GSI Technology has announced that its new “Associative Processing Unit” (APU), named Gemini‑I APU, delivers GPU-class throughput comparable to NVIDIA’s A6000 GPU for certain AI workloads—while consuming up to 98% less energy.
The result comes from an independent study led by researchers at Cornell University and presented at the Micro ’25 conference.
What exactly was measured
- The Cornell study used realistic workloads, notably retrieval-augmented generation (RAG) tasks over datasets ranging from 10 GB to 200 GB. Investing.com
- On those RAG tasks the Gemini-I APU matched the throughput of an NVIDIA A6000 GPU while consuming ~98% fewer watts (or using only ~2% of the energy).
- It also reportedly reduced retrieval latency by up to 80% compared to conventional CPUs.
- The architecture: “compute-in-memory” (CIM) / “compute-in-SRAM” design that integrates processing logic directly into memory arrays, thereby cutting the data-movement bottleneck.
Why this is a big deal
- Energy efficiency jump: With AI workloads consuming ever more power (data centres, inference farms), cutting energy by ~98% while maintaining performance is a massive leap.
- Performance parity: Matching a high-end GPU like the NVIDIA A6000 (a powerful card used for AI, visualization, etc.) suggests the architecture isn’t just low-power for toy tasks but viable for real workloads.
- New architectural paradigm: The compute-in-memory / compute-in-SRAM concept challenges the traditional separation of memory and compute in modern processors. If this works at scale, it could shift how AI hardware gets designed.
- Edge & data-centre implications: Lower power usage means less cooling, smaller infrastructure, potential for use in constrained environments (edge devices, embedded systems) as well as large data centres.
- Competitive pressure: This puts pressure on established GPU companies (e.g., NVIDIA, AMD) and might accelerate innovation in energy-efficient AI hardware.
Key limitations & what to watch
- Workload scope is limited: The study focused on RAG workloads and datasets of 10–200 GB. It is not yet clear how the Gemini-I APU performs on all types of AI workloads (training large language models, huge GPUs, etc.).
- Ecosystem & software support: Even if the hardware is superior on a certain benchmark, success will depend on tooling, software stack, compatibility, and wide adoption. GPUs benefit from mature ecosystems; CIM is newer.
- Scalability and commercialisation: The hardware must scale (fabrication, yield, reliability) and show consistent performance in real-world systems (not just lab benchmarks).
- Latency, memory size, model compatibility: Some tasks may require large memory capacities, multiple GPUs/accelerators, or very high precision which may not yet be fully tested.
- Energy claims need real-world validation: While benchmarking in controlled conditions shows ~98% lower energy, real-world system-level efficiency (including power supply, cooling, etc.) may vary.

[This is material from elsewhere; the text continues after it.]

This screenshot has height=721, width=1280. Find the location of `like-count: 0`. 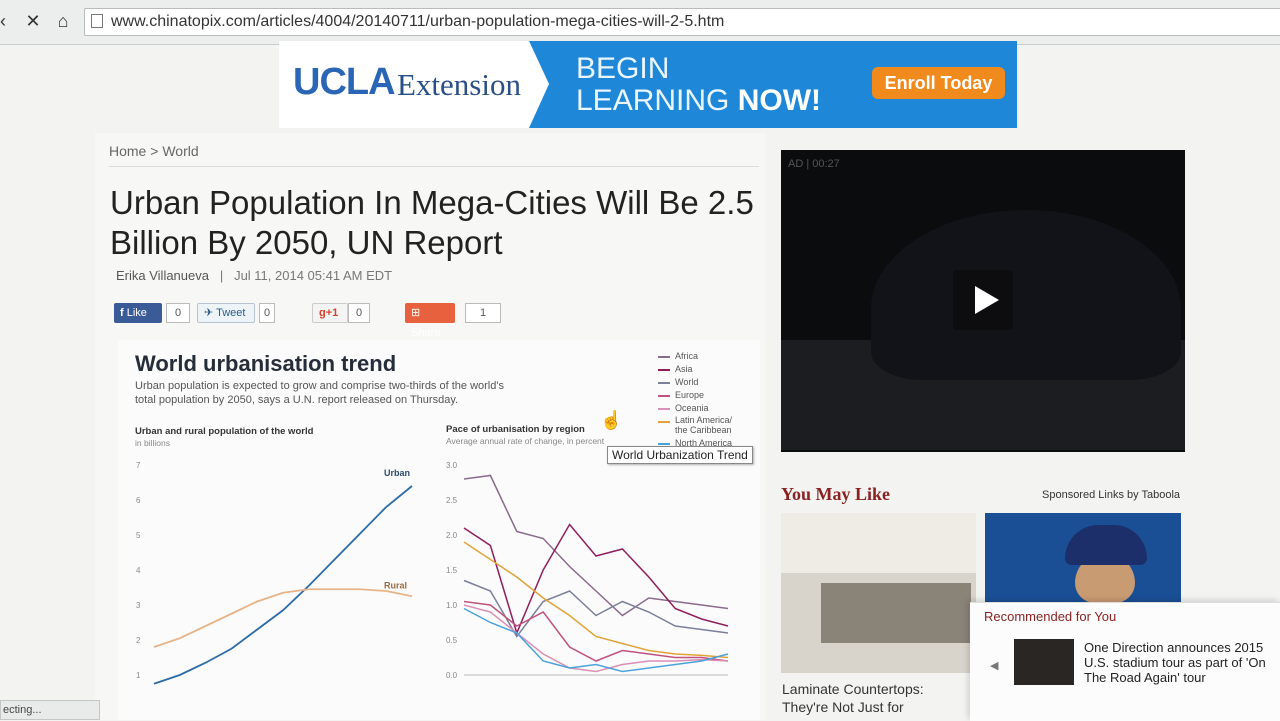

like-count: 0 is located at coordinates (178, 313).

Implications for India & the global AI hardware market
- For Indian AI companies / startups: This development means that alternatives to high-power GPUs may soon exist or become more accessible—potentially lowering barriers for AI infrastructure domestically.

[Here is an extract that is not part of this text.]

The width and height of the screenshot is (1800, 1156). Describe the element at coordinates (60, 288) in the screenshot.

- Data-centre operators in India: Energy costs (electricity, cooling) are major concerns. Hardware that delivers similar compute at far lower power could reduce operational expenses significantly.
- Edge computing in India (IoT, remote, low-power scenarios): Smaller, more efficient hardware means smarter devices in power-constrained settings—a boon for remote or rural deployments.

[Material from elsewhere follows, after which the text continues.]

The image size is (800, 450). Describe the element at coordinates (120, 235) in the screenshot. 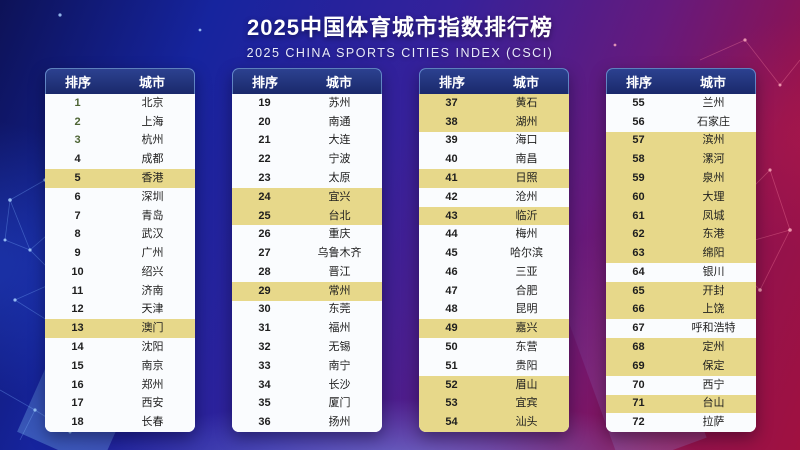

I see `table-row: 8 武汉` at that location.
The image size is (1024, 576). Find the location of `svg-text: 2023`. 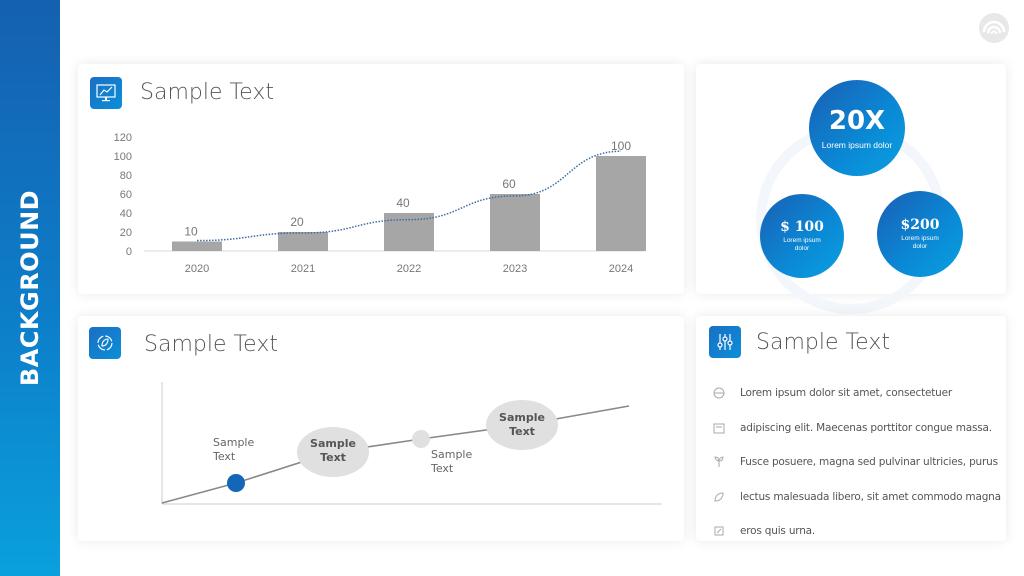

svg-text: 2023 is located at coordinates (515, 269).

- Skill and supply-chain implications: If compute-in-memory hardware gains momentum, engineers and developers will need to upskill for new architectures; also supply-chain (semiconductor manufacturing, memory tech) may shift.
- Competitive dynamics: Indian hardware ecosystem and chip design may benefit from this trend by focusing on low-power, high-efficiency compute rather than direct brute-force high-power design.
What’s next
- Watch for Gemini-II APU from GSI Technology which the company says will deliver ~10× faster throughput and even lower latency. Investing.com
- Real-world deployment and partner announcements: who uses this chip, in what systems, and whether independent benchmarks replicate the results.
- Further research publications beyond RAG workloads—how does compute-in-memory perform on training, large-model inference, different precision types, etc.
- Hardware integration: form-factors, memory/chip packaging, system-level power/thermal profiles, compatibility with existing AI frameworks/infrastructure.
- Competitive response: how GPU makers respond with more efficient architectures, and how cloud providers/inference service providers adapt.
Final Thought
GSI Technology’s announcement of the Gemini-I APU matching NVIDIA A6000 GPU performance with ~98% less energy could mark a turning point in AI hardware. It shows that the future of AI compute could be not just faster, but far more efficient, reshaping how we think about power, performance and hardware architecture. That said, the real test will be scaling this from benchmark to widespread use.